■ What is needed:
Below are the records; copy exactly the stretch from the line containing "Collapse the Pinterest" through the line containing "Image resolution: width=450", both ends included, and nothing else.

■ Dataset extract:
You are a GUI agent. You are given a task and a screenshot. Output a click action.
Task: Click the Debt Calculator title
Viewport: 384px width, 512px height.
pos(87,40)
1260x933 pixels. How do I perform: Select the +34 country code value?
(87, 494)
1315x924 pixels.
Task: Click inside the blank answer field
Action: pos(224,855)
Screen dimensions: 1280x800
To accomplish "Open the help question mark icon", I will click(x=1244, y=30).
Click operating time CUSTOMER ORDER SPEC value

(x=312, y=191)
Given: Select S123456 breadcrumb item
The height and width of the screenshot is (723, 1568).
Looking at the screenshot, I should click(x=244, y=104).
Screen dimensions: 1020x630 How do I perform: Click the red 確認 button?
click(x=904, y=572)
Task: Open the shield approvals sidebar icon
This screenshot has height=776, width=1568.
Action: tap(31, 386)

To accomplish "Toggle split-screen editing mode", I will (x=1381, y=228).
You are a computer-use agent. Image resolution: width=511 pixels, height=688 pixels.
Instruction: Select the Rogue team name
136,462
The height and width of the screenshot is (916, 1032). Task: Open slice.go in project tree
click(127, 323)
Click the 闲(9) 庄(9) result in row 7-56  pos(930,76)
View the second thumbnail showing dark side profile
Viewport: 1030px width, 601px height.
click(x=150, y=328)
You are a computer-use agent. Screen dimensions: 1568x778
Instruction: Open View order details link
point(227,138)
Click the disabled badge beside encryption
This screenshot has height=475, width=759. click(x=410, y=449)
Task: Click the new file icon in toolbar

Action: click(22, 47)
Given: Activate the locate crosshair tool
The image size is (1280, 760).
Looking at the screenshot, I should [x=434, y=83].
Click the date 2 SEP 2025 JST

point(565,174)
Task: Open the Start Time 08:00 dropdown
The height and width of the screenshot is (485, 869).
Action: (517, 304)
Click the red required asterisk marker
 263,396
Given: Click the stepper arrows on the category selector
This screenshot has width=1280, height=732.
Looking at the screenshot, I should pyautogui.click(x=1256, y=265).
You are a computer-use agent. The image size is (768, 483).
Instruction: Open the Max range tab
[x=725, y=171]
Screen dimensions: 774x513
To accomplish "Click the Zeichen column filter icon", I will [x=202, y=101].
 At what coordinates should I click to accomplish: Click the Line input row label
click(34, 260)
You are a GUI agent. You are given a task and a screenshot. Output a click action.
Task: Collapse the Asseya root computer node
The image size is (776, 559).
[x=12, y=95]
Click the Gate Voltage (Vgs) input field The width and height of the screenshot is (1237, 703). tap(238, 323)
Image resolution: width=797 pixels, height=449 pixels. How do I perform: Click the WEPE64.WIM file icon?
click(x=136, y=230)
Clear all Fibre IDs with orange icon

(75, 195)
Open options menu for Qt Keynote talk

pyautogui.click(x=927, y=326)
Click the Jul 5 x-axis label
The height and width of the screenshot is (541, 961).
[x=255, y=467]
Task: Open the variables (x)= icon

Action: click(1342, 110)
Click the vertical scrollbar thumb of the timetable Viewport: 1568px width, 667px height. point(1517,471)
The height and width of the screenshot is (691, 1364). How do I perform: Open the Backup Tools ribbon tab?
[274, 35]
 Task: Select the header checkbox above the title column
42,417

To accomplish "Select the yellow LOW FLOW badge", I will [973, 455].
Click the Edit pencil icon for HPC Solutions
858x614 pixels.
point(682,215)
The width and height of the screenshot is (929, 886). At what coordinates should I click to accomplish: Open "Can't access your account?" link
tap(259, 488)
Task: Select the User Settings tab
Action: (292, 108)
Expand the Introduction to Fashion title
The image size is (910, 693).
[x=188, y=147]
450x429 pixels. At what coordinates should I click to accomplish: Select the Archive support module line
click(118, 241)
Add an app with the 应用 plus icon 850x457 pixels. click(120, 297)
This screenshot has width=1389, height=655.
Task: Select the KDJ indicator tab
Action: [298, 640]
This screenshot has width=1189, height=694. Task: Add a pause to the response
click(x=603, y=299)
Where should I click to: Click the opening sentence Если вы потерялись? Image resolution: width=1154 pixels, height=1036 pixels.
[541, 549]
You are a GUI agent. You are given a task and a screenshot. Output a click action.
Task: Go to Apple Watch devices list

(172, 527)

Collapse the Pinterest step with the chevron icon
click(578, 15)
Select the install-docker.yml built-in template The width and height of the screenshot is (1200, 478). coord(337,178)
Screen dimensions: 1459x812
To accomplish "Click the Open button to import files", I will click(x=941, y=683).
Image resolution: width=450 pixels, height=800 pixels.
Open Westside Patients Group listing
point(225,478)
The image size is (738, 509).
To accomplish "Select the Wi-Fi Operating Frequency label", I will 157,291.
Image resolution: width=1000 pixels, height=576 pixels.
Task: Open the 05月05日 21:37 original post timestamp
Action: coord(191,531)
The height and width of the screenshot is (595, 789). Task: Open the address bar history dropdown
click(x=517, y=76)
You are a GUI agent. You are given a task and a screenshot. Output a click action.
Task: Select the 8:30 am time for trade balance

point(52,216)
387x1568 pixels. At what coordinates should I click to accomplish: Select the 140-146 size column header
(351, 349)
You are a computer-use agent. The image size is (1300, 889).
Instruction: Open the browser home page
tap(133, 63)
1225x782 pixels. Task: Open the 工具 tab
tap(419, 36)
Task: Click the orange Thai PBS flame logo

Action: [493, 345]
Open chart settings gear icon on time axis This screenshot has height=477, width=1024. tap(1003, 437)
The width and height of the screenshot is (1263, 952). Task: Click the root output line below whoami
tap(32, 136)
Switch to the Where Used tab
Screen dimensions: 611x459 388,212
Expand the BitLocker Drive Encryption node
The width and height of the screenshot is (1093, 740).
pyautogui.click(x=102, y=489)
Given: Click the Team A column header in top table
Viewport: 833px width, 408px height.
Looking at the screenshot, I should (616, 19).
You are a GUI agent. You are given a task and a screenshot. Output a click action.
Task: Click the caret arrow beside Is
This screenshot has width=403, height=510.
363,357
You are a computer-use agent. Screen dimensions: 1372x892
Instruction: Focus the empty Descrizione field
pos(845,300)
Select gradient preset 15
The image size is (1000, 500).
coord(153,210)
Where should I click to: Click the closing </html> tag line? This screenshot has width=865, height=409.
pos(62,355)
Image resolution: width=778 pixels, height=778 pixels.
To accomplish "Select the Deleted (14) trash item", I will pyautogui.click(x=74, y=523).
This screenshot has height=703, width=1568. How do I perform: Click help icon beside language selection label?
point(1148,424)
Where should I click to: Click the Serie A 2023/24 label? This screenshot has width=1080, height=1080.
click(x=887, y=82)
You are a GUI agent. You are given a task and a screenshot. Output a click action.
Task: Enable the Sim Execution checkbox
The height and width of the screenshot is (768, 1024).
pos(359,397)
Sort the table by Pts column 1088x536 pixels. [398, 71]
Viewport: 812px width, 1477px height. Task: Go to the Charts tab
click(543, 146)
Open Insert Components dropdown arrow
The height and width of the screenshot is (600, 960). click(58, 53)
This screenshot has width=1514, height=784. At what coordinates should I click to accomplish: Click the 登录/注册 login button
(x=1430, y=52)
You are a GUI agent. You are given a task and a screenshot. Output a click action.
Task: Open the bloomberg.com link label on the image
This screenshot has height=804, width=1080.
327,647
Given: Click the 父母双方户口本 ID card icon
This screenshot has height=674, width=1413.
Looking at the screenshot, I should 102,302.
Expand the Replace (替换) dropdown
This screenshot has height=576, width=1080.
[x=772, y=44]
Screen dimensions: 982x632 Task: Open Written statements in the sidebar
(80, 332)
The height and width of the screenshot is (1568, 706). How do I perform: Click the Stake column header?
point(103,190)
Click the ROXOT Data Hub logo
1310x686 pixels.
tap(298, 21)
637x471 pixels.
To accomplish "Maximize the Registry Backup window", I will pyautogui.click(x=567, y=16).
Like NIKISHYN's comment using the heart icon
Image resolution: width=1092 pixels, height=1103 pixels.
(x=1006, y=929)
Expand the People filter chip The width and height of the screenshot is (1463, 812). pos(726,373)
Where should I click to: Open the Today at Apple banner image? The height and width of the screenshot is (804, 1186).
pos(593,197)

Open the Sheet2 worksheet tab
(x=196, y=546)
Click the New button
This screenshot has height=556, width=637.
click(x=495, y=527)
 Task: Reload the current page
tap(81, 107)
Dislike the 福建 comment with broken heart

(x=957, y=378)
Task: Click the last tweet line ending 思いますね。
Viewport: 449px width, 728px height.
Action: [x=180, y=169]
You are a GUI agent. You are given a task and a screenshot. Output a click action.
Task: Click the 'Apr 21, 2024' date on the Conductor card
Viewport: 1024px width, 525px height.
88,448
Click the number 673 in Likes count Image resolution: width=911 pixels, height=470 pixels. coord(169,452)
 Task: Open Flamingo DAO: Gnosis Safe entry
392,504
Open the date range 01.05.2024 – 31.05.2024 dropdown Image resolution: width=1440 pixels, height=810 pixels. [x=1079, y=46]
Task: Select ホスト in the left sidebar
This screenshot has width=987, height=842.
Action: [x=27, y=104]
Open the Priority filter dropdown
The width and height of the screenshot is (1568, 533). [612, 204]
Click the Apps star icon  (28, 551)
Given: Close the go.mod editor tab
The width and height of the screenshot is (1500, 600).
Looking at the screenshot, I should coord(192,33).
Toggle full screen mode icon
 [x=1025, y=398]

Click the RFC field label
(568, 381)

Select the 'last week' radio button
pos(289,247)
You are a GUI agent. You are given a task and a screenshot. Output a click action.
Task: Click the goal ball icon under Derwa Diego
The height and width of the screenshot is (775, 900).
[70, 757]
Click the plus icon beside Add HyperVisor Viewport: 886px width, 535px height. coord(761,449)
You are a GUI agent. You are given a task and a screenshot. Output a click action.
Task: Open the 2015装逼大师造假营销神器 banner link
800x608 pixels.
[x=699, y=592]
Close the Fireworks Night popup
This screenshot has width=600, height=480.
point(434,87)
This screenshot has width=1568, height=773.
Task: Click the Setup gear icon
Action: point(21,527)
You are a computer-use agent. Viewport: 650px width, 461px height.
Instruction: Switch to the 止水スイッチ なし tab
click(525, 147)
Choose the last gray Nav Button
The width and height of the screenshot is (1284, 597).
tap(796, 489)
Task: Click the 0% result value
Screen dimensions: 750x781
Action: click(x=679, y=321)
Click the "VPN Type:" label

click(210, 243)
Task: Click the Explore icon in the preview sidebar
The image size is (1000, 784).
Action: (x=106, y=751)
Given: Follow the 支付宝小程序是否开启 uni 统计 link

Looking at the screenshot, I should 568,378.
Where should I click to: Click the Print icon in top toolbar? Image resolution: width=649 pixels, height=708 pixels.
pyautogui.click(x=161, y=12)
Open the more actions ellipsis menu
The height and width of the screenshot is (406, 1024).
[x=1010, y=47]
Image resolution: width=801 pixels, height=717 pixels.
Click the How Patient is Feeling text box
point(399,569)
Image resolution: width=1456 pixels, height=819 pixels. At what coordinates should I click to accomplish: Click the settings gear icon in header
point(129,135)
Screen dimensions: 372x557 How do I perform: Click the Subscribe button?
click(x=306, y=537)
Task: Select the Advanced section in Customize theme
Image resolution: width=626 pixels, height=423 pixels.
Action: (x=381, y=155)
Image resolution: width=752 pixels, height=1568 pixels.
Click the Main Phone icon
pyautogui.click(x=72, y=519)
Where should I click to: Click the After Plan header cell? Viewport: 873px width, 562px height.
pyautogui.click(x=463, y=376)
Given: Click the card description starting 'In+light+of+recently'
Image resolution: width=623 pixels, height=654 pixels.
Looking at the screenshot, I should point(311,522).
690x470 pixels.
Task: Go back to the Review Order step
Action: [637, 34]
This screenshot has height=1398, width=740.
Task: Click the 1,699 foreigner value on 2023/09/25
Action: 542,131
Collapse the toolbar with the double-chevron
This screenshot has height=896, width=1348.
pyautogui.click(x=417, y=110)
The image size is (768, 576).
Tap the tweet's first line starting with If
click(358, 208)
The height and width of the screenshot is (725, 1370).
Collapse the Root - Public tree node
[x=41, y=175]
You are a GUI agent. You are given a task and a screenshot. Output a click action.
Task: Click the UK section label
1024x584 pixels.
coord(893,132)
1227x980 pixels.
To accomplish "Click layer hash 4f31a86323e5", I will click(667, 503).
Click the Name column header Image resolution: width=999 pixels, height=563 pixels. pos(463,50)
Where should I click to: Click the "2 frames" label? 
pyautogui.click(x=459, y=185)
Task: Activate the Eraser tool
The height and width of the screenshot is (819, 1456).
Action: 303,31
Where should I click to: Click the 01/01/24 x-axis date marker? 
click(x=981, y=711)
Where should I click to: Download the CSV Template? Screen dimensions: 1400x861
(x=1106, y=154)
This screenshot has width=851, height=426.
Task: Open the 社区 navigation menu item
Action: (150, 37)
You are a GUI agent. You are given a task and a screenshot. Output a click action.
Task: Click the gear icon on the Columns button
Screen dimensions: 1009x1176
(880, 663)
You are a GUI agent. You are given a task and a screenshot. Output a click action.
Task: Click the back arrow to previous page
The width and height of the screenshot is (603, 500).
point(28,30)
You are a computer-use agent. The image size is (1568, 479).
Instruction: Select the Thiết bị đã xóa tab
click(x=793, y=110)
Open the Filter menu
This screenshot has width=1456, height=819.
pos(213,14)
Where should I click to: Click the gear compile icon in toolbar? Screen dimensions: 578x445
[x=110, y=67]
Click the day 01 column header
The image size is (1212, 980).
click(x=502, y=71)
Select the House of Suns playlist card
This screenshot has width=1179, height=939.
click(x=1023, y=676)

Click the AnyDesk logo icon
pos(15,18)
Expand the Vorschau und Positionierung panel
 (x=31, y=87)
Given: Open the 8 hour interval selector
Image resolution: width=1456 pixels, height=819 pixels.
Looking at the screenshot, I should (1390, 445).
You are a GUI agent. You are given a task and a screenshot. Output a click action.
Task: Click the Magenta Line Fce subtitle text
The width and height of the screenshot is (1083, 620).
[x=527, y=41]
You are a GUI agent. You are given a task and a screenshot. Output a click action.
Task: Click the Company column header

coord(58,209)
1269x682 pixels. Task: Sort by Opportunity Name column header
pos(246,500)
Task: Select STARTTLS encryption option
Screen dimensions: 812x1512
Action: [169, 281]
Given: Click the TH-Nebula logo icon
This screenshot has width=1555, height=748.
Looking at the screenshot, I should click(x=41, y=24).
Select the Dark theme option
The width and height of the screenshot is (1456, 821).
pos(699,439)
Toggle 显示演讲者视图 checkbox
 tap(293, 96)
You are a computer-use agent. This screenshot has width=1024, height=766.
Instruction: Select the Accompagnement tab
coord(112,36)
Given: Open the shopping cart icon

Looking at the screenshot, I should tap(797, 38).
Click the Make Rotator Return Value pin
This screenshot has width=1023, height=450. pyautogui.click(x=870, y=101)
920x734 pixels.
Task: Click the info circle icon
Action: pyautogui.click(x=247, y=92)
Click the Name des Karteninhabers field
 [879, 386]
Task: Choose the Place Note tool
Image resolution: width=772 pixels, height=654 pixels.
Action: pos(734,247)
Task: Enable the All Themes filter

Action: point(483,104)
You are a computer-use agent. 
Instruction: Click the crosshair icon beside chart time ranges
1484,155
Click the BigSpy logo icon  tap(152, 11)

■ Result below:
Collapse the Pinterest step with the chevron icon
click(578, 15)
Select the install-docker.yml built-in template The width and height of the screenshot is (1200, 478). coord(337,178)
Screen dimensions: 1459x812
To accomplish "Click the Open button to import files", I will click(x=941, y=683).
Image resolution: width=450 pixels, height=800 pixels.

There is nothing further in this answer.